EXTRACTED INFORMATION:
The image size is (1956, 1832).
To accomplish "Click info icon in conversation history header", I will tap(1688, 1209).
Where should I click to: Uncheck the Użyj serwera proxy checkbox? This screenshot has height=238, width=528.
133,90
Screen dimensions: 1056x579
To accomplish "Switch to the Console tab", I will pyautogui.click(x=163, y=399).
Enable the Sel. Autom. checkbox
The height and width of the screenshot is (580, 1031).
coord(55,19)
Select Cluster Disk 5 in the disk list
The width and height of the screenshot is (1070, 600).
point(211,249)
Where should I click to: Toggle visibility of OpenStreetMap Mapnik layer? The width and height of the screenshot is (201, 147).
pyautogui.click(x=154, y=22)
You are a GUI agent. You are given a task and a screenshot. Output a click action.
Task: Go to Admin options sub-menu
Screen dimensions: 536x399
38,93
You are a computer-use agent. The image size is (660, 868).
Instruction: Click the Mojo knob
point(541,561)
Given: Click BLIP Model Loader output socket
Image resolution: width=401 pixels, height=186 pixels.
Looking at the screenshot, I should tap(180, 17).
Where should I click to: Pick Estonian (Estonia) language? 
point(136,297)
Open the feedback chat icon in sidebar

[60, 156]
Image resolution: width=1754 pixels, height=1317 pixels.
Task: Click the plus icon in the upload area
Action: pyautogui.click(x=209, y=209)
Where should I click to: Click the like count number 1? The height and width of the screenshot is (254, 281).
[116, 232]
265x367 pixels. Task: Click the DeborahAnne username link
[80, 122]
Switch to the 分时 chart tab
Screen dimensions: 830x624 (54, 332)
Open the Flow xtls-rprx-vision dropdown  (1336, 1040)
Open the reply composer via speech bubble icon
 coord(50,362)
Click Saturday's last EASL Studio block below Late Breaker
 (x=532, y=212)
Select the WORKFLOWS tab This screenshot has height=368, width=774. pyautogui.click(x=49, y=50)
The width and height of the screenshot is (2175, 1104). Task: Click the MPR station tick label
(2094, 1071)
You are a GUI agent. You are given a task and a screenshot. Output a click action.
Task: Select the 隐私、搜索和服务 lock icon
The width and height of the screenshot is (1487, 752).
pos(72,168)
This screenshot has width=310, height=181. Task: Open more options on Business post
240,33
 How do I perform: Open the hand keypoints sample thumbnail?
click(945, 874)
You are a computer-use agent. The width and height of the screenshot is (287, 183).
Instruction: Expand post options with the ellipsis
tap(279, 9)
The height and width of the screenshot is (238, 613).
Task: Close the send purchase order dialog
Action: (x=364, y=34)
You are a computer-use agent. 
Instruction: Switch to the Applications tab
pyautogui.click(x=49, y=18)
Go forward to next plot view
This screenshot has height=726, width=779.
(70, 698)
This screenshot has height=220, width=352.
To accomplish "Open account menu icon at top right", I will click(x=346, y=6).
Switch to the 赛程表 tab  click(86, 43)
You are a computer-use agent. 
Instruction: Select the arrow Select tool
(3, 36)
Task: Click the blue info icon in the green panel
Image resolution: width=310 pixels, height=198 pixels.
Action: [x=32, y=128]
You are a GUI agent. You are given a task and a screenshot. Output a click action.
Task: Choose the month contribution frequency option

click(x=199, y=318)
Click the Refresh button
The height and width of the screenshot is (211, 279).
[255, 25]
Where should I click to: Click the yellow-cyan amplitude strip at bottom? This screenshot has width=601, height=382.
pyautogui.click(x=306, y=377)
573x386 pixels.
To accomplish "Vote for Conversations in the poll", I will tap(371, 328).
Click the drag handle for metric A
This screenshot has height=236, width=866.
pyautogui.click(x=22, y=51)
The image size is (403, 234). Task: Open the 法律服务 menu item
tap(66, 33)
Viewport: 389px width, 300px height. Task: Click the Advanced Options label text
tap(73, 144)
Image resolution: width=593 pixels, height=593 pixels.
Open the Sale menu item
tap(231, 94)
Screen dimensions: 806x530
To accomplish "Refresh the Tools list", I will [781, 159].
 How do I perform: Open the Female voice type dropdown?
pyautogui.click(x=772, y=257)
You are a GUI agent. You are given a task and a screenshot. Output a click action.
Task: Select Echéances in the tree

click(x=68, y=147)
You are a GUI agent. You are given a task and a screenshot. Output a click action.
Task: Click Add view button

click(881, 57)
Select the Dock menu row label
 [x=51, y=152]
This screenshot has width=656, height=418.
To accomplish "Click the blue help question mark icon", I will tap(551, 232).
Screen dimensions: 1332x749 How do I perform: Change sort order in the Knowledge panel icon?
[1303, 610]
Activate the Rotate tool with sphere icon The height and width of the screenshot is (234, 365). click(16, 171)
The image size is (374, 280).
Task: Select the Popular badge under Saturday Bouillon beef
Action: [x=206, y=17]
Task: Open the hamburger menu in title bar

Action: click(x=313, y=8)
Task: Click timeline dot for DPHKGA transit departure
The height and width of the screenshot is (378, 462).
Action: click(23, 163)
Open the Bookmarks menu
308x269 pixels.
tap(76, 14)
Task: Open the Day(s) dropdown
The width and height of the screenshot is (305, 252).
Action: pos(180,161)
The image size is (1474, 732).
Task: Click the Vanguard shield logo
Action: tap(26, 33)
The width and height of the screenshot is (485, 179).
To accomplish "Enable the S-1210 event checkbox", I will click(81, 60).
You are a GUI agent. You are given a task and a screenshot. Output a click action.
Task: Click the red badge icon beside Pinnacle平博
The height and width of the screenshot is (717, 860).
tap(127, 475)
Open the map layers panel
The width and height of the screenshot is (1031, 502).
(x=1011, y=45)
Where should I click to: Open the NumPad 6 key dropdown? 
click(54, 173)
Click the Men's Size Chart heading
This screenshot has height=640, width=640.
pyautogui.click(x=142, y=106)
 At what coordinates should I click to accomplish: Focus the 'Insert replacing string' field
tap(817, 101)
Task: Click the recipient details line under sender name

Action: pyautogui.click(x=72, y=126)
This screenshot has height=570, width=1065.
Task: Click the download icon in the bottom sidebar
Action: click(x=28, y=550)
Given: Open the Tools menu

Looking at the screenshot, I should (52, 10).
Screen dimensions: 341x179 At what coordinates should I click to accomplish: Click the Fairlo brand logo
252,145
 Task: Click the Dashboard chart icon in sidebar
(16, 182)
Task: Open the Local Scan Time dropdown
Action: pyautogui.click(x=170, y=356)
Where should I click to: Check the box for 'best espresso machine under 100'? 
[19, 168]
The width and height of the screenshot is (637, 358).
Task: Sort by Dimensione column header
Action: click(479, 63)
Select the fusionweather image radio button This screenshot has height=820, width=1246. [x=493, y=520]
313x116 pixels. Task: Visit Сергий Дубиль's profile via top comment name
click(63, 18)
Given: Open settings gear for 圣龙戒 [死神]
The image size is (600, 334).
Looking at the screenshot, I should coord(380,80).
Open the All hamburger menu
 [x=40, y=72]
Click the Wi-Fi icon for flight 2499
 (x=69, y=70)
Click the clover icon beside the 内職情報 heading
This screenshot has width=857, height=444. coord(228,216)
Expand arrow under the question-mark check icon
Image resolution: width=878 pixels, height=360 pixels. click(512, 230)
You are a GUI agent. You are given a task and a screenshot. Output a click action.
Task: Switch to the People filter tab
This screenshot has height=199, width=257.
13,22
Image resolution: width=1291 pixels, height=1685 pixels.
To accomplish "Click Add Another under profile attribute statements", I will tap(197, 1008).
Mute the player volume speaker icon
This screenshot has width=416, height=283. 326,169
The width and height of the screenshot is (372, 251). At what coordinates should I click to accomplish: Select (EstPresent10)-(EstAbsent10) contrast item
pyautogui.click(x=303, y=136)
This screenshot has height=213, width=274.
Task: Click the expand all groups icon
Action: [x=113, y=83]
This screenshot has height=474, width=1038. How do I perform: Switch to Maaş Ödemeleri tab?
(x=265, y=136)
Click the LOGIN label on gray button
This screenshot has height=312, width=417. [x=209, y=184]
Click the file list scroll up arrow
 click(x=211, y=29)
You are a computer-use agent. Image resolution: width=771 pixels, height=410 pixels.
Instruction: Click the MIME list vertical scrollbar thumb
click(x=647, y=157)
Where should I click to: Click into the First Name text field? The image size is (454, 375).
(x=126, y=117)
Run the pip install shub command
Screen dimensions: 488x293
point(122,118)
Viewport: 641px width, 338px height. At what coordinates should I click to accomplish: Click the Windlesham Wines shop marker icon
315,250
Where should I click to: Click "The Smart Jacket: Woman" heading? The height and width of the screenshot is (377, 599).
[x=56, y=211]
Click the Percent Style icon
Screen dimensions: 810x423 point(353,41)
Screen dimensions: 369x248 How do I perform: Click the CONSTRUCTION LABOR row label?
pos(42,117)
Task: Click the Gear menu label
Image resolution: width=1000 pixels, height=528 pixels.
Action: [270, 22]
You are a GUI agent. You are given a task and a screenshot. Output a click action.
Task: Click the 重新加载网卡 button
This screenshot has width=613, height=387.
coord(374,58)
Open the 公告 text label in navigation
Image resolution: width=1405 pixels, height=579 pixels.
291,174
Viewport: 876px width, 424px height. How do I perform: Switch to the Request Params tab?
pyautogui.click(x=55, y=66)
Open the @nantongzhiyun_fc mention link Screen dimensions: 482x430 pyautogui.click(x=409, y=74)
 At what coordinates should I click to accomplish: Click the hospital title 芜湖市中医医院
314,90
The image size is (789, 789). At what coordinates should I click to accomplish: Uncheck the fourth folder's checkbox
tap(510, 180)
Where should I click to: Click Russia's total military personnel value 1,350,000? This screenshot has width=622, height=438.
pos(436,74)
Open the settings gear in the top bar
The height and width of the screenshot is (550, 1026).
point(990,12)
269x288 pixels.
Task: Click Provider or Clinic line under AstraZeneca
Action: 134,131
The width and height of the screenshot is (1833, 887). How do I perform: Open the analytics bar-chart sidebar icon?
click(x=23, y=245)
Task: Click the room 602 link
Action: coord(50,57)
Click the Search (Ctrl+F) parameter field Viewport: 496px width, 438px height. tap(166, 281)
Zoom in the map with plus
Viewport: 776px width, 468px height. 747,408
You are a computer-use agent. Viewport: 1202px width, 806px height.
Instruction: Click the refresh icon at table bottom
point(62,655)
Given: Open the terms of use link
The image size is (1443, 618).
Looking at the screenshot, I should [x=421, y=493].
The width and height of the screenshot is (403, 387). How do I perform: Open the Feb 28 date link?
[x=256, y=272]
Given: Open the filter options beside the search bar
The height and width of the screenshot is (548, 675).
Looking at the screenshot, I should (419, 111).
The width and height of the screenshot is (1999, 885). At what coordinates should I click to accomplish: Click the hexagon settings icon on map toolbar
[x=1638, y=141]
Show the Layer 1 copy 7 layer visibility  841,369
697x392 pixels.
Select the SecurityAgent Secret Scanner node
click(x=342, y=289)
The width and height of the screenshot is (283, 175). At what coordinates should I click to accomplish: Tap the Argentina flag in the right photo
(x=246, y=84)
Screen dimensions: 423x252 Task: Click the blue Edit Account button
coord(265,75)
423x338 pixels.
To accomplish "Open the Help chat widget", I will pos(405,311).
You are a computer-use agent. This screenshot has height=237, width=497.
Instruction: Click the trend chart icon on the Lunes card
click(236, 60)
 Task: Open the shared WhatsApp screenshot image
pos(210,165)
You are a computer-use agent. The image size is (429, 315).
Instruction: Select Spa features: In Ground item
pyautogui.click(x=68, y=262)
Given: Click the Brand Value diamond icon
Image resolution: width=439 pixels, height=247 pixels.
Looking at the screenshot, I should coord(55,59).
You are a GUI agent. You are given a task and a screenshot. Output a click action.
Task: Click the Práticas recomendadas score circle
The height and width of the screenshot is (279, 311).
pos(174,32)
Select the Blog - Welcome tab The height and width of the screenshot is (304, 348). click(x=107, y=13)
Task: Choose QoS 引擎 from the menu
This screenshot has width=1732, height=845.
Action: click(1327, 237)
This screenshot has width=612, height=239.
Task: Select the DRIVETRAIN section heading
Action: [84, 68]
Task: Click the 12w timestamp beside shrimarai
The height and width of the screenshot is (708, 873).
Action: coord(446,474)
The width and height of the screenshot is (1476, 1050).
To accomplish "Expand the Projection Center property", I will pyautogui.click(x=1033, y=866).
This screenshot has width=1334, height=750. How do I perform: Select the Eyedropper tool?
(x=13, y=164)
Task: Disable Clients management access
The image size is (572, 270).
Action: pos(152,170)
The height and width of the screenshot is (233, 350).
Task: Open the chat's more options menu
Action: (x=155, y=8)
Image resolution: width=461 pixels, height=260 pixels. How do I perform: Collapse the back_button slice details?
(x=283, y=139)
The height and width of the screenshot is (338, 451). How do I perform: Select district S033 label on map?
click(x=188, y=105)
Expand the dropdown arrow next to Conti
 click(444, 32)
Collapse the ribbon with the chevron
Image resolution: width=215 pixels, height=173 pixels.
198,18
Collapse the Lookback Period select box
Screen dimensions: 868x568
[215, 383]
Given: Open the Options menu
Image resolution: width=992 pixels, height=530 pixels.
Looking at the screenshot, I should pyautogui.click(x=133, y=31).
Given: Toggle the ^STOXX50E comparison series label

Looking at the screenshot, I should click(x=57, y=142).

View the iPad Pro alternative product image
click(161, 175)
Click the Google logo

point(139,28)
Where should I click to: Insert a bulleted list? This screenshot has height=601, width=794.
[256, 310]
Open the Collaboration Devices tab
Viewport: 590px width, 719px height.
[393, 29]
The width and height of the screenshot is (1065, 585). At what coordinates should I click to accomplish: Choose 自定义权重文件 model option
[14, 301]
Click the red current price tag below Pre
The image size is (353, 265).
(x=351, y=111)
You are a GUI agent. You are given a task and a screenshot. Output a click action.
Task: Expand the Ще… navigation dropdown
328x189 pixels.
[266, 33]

EXERCISE TASK:
Scale the data from the line with "Task: Open the hamburger menu in title bar" up to and including the line with "tap(76, 14)". Write all of those lines again, requests included, multiplying every coordinate in the answers by 1.4 and rounding to whole numbers with halves rounded up.

ANSWER:
Task: Open the hamburger menu in title bar

Action: click(x=438, y=11)
Task: Click timeline dot for DPHKGA transit departure
The height and width of the screenshot is (378, 462).
Action: click(32, 228)
Open the Bookmarks menu
308x269 pixels.
tap(106, 20)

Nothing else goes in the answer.